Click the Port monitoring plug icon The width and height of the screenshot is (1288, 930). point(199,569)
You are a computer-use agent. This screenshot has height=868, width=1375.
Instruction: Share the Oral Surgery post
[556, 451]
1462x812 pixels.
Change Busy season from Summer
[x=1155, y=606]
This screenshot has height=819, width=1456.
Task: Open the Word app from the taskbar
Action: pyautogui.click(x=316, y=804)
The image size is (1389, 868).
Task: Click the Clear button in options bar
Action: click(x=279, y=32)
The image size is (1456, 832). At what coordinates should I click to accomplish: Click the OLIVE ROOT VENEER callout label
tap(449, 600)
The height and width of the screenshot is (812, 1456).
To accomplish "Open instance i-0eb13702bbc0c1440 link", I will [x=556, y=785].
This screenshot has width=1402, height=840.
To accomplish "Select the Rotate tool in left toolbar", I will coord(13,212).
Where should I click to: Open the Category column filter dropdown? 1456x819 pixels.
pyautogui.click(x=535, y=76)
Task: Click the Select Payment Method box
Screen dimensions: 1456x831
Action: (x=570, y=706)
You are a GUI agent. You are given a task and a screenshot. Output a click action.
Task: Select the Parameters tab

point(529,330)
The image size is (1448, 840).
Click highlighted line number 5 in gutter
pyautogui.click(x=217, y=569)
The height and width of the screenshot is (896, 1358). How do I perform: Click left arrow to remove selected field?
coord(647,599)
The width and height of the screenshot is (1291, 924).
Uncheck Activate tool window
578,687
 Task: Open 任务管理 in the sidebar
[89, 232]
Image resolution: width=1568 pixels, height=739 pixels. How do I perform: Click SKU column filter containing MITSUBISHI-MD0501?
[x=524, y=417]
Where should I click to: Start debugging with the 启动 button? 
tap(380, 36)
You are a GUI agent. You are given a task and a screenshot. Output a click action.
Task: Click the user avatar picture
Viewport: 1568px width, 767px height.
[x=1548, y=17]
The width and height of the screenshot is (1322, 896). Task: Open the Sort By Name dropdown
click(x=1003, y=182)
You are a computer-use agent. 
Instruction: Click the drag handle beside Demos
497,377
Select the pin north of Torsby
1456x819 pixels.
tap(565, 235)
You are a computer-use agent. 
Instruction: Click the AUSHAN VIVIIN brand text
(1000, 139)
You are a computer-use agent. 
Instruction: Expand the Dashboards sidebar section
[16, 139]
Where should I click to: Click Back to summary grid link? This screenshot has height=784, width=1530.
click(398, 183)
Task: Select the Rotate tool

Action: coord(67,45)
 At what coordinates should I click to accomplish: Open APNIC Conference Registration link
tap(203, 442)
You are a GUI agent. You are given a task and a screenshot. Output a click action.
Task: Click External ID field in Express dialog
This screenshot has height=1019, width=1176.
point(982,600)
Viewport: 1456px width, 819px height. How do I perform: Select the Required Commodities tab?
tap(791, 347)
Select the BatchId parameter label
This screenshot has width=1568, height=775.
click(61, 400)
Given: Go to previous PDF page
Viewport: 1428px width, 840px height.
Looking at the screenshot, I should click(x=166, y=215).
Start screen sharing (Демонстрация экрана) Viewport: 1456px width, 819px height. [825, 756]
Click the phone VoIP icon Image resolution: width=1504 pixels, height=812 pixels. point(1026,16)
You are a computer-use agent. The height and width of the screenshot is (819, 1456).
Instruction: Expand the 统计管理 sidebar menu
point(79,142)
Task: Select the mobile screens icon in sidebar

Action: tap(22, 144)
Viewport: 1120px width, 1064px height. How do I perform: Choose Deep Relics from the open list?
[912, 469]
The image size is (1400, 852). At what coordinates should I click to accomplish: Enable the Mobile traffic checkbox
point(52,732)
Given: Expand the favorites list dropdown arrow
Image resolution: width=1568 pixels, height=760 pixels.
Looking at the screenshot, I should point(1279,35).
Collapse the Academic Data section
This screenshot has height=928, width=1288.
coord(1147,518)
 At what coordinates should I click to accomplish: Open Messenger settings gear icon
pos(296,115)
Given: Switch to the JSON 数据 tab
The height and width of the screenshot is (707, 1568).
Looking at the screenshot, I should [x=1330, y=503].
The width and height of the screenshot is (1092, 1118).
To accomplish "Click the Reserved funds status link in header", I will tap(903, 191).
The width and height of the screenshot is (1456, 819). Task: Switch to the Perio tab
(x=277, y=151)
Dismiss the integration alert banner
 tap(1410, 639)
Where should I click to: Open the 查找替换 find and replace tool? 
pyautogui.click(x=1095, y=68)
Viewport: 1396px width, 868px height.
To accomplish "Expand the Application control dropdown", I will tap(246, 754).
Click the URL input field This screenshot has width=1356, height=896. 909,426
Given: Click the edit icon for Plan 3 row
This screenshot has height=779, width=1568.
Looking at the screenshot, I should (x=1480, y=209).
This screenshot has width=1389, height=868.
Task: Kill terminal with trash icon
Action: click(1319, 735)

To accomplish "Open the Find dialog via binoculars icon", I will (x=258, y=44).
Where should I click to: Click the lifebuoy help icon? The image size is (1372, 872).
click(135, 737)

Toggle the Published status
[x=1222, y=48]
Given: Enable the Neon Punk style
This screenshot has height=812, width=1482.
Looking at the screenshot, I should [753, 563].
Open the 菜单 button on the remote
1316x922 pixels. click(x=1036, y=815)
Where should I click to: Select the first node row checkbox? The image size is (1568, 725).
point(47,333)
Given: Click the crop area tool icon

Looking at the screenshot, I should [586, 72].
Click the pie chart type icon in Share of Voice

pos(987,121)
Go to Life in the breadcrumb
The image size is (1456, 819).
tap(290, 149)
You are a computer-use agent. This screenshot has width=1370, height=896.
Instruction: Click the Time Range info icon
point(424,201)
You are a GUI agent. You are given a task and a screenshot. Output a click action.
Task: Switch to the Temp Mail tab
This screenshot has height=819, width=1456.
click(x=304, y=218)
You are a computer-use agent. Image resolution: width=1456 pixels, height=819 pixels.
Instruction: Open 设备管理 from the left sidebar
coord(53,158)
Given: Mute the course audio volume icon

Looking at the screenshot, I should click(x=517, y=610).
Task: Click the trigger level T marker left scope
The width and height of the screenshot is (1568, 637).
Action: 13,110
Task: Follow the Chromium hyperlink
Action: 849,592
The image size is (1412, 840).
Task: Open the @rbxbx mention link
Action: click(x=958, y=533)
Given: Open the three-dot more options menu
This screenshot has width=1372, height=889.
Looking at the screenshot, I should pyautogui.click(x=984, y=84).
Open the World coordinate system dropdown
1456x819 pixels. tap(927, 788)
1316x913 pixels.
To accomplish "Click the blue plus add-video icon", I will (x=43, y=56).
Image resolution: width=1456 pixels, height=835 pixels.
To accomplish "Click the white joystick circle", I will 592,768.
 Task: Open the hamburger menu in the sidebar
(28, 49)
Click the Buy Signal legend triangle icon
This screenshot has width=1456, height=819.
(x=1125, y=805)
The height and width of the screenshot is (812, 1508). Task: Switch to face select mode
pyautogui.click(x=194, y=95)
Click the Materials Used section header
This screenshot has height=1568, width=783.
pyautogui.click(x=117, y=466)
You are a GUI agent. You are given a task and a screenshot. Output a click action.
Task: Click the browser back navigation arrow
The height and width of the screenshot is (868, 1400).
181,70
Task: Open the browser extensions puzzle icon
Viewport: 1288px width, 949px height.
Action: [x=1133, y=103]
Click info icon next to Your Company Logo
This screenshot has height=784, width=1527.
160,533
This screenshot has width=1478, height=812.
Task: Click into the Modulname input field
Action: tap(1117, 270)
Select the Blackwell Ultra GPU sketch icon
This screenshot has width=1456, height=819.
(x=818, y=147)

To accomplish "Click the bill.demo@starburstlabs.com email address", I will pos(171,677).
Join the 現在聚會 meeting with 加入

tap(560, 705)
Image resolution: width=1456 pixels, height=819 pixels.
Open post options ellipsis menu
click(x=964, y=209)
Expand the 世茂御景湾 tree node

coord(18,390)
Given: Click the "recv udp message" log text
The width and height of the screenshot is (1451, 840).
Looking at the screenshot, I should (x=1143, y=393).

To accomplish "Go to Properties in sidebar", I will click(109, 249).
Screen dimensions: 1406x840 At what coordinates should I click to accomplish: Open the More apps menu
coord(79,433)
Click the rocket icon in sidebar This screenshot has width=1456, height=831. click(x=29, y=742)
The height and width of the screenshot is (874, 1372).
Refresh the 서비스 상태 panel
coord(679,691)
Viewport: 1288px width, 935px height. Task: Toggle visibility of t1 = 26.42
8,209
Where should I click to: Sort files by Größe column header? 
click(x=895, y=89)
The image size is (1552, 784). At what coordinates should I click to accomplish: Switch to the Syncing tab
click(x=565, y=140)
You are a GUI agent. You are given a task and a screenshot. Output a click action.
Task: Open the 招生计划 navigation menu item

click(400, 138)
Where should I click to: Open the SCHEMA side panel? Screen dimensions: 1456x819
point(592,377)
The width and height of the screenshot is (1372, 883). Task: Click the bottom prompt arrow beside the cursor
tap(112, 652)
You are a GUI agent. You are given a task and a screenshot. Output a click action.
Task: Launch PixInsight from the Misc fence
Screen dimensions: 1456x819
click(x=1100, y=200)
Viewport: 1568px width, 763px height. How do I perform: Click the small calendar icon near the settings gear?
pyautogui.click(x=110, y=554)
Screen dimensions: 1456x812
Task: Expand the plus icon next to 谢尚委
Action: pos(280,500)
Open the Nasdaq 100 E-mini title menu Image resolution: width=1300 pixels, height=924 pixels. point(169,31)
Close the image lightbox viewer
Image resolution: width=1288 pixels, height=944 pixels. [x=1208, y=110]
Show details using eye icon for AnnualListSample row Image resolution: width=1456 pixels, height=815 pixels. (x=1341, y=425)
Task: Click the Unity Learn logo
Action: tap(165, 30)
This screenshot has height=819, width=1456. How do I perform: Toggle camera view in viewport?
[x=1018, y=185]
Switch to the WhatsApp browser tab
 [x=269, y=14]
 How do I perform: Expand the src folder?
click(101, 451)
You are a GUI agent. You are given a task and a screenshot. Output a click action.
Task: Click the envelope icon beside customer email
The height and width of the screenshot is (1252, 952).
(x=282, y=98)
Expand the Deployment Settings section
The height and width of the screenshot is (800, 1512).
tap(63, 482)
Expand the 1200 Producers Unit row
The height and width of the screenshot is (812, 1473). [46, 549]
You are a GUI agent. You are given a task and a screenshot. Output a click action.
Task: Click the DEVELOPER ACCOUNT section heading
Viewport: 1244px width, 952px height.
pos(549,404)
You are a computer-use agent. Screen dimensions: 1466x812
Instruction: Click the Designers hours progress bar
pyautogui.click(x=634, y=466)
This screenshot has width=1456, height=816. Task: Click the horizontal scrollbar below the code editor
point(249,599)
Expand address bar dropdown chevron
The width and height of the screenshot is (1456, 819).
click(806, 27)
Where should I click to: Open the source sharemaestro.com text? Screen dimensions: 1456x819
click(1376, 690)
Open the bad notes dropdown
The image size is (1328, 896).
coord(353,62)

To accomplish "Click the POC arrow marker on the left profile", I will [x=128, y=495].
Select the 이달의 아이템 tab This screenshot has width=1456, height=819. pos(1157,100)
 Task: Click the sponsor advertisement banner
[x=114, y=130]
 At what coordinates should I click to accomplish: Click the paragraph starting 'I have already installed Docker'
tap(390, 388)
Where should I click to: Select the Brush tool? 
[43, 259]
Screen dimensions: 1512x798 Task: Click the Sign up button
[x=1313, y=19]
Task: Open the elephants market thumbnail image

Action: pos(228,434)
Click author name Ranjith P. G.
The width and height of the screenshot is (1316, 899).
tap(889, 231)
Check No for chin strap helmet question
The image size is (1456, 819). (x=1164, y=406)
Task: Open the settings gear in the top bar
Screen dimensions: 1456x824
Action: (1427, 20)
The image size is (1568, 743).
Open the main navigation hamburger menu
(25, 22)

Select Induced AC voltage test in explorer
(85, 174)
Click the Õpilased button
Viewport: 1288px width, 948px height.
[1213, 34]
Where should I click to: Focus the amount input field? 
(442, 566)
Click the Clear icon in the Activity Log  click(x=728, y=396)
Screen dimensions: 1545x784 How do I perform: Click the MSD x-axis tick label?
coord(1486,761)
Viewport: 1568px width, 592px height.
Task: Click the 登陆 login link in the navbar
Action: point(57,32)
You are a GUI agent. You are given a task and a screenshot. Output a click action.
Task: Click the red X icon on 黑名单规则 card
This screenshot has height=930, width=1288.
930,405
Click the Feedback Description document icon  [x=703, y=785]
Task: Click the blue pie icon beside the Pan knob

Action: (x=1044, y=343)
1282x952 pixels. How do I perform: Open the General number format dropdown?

:: Directions for this task ::
Of the entries above, repeat exactly the lines between the line with "Where should I click to: Start" and the line with "Start screen sharing", inclusive, and no others.

:: Output of the task ::
Where should I click to: Start debugging with the 启动 button? 
tap(380, 36)
You are a GUI agent. You are given a task and a screenshot. Output a click action.
Task: Click the user avatar picture
Viewport: 1568px width, 767px height.
[x=1548, y=17]
The width and height of the screenshot is (1322, 896). Task: Open the Sort By Name dropdown
click(x=1003, y=182)
You are a computer-use agent. 
Instruction: Click the drag handle beside Demos
497,377
Select the pin north of Torsby
1456x819 pixels.
tap(565, 235)
You are a computer-use agent. 
Instruction: Click the AUSHAN VIVIIN brand text
(1000, 139)
You are a computer-use agent. 
Instruction: Expand the Dashboards sidebar section
[16, 139]
Where should I click to: Click Back to summary grid link? This screenshot has height=784, width=1530.
click(398, 183)
Task: Select the Rotate tool

Action: coord(67,45)
 At what coordinates should I click to accomplish: Open APNIC Conference Registration link
tap(203, 442)
You are a GUI agent. You are given a task and a screenshot. Output a click action.
Task: Click External ID field in Express dialog
This screenshot has height=1019, width=1176.
point(982,600)
Viewport: 1456px width, 819px height. How do I perform: Select the Required Commodities tab?
tap(791, 347)
Select the BatchId parameter label
This screenshot has width=1568, height=775.
click(61, 400)
Given: Go to previous PDF page
Viewport: 1428px width, 840px height.
Looking at the screenshot, I should click(x=166, y=215).
Start screen sharing (Демонстрация экрана) Viewport: 1456px width, 819px height. [825, 756]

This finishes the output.